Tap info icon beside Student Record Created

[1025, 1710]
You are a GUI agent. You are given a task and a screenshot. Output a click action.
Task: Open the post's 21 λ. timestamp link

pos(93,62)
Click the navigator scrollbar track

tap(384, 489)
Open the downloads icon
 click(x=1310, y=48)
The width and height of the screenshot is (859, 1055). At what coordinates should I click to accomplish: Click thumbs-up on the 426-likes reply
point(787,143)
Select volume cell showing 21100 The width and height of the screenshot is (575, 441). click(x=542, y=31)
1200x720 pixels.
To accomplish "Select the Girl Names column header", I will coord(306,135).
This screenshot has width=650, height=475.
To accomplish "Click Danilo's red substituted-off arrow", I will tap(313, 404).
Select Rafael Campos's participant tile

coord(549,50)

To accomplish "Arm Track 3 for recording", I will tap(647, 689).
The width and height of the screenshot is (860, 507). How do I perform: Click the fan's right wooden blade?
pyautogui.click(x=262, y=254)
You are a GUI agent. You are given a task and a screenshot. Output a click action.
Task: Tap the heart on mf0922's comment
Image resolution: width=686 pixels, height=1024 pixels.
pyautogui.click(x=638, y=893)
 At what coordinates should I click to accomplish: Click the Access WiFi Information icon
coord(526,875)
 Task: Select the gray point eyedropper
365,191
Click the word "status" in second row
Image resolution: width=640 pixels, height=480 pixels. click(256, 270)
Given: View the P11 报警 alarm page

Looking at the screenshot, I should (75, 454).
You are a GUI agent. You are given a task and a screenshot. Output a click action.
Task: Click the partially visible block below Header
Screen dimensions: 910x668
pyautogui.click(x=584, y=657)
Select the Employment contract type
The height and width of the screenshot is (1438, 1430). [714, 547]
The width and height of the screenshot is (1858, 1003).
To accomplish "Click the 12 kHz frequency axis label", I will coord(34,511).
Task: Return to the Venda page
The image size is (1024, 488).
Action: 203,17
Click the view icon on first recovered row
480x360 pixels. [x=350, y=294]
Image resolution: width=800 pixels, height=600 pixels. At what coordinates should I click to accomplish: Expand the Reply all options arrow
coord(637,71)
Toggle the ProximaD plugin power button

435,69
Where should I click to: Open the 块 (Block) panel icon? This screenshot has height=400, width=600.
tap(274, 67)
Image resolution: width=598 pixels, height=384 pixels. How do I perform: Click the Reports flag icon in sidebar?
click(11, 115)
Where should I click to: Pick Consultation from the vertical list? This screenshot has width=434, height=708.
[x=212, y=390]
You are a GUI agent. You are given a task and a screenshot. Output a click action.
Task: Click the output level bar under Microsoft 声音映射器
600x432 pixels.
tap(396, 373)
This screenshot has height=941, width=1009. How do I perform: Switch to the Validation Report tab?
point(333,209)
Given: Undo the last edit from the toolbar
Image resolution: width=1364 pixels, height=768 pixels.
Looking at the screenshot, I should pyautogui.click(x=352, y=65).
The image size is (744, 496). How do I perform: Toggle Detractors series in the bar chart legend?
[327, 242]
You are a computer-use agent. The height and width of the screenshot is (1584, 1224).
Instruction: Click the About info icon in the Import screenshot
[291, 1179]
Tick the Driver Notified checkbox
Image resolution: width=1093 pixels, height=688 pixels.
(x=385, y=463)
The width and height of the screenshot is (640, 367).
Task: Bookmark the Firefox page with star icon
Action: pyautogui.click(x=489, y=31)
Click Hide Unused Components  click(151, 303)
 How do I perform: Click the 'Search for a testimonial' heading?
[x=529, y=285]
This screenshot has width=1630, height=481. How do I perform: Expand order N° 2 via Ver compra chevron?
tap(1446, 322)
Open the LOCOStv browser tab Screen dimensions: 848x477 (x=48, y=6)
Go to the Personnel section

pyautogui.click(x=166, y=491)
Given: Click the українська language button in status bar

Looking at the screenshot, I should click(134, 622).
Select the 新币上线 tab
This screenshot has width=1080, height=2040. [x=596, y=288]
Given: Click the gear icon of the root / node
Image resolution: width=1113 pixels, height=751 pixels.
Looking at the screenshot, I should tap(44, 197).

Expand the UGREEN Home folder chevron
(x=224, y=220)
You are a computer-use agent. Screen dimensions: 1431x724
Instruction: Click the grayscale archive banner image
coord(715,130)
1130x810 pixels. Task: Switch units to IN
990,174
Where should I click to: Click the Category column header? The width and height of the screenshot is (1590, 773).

TASK TO COMPLETE: Of the lines in the data above, some may include the word "computer"; state how many, with no added words.

WRITTEN SOLUTION: 2